Question

Determine if each of the following equations represents a linear or nonlinear equation.
$$y-2=-5x$$

Answer

**step1** Understanding Linear Equations

As a mathematician, I understand that a linear equation is an equation whose graph is a straight line. For an equation to be linear, the variables (like 'x' and 'y') must appear by themselves, or be multiplied by a number, but they should not be raised to powers (like $$x \times x$$ or $$y \times y$$), and they should not be multiplied by each other (like $$x \times y$$).

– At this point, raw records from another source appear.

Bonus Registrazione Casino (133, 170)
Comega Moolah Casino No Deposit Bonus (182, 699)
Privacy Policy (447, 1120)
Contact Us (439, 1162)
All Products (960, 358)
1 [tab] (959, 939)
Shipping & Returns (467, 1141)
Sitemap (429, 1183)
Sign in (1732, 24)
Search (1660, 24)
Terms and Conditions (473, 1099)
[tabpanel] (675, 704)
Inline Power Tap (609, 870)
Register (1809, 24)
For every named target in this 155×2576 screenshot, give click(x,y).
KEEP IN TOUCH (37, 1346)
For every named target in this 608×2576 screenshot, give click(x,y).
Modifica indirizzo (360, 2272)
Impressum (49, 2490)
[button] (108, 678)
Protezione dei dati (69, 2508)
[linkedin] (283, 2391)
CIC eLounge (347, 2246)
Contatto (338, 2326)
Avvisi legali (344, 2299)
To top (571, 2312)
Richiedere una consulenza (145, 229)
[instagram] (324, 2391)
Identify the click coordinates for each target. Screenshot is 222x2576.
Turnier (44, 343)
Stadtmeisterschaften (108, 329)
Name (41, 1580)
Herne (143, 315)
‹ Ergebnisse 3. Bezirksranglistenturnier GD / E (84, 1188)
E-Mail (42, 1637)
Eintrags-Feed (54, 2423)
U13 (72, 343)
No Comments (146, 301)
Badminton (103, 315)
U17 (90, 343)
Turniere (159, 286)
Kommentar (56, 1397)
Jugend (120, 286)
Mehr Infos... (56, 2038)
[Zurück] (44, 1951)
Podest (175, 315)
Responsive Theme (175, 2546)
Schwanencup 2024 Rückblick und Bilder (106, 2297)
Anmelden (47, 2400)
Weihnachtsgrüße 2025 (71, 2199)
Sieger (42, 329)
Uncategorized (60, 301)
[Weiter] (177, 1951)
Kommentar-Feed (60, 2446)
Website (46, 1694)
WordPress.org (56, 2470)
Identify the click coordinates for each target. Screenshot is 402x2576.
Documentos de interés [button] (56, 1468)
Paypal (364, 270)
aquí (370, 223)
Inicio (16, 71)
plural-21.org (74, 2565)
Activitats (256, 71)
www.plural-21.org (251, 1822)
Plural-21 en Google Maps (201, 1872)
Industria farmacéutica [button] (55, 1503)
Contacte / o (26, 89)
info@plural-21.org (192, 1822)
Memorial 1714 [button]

**step2** Analyzing the Given Equation

The given equation is $$y - 2 = -5x$$.

**step3** Examining the Variables

Let's look closely at the variables in the equation:
- The variable 'y' appears simply as 'y'. It is not squared (like $$y^2$$) or raised to any other power.
- The variable 'x' appears simply as 'x'. It is multiplied by -5, but it is not squared (like $$x^2$$) or raised to any other power.
- There are no terms in the equation where 'x' and 'y' are multiplied together (like $$x \times y$$).

**step4** Classifying the Equation

Since both 'x' and 'y' are present in their simplest form (not raised to powers greater than 1, and not multiplied by each other), the equation $$y - 2 = -5x$$ represents a straight line. Therefore, it is a linear equation.